Waiver of the Bad Debt Moratorium Argument
The court determined that the hospitals had waived their argument regarding the Bad Debt Moratorium by failing to raise it during the administrative review process. The Bad Debt Moratorium, established by Congress, prevents changes in the policy regarding reimbursement for unpaid deductibles and coinsurance amounts. The Board had previously concluded that the must-bill requirement existed prior to the Moratorium, and the Administrator did not disturb this finding. The hospitals attempted to assert that the remittance advice requirement violated the Moratorium, but the court noted that they did not adequately challenge the underlying billing requirement that predated the Moratorium.
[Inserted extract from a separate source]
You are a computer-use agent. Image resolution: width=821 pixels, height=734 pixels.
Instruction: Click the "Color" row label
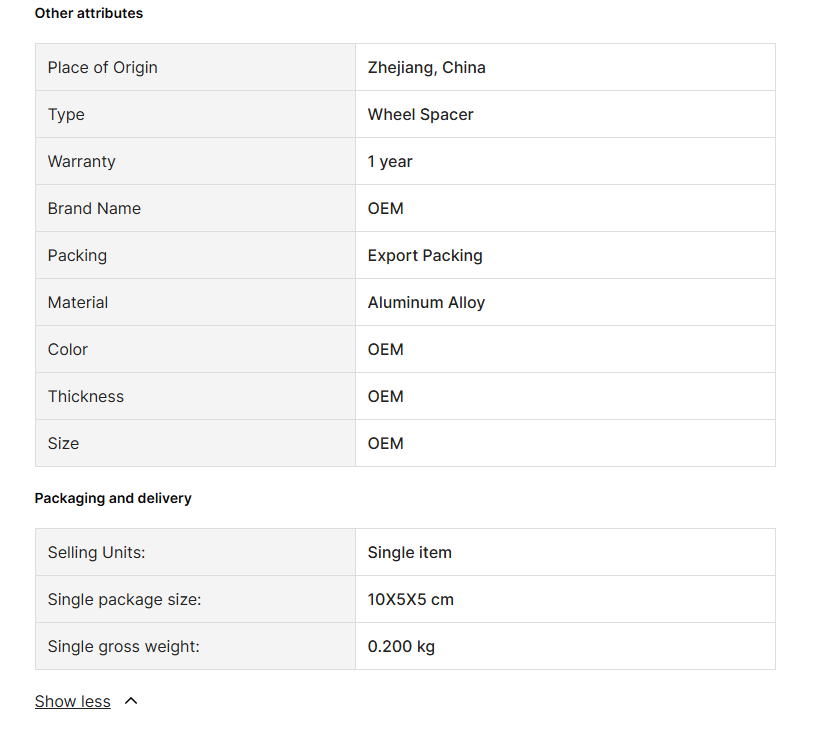[68, 350]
Furthermore, the court clarified that since the hospitals did not comply with the must-bill policy, the issue of the remittance advice requirement was moot. The hospitals’ failure to present the Bad Debt Moratorium argument at all administrative levels effectively barred them from raising it in court, illustrating the necessity of exhausting administrative remedies before pursuing judicial review. The court's ruling reinforced the principle that parties must fully engage in the administrative process to preserve their arguments for later judicial proceedings.
Conclusion of the Court
In conclusion, the court affirmed the District Court's judgment in favor of the Secretary, emphasizing that the hospitals had not demonstrated any change in the must-bill policy nor had they complied with its requirements. The Secretary's enforcement of the must-bill policy was found to be justified and consistent with the regulatory framework governing Medicare reimbursements. The court underscored that the hospitals’ participation in Medicaid was not a prerequisite for compliance with the policy, and they had options available to address any barriers to enrollment. The ruling clarified that healthcare providers must adhere to established billing procedures to receive reimbursement for bad debts and that reliance on previous contractor practices does not excuse non-compliance. Ultimately, the court's decision reinforced the importance of regulatory adherence in the healthcare reimbursement process, ensuring that the financial responsibilities associated with dual-eligible patients are appropriately managed within the Medicare system.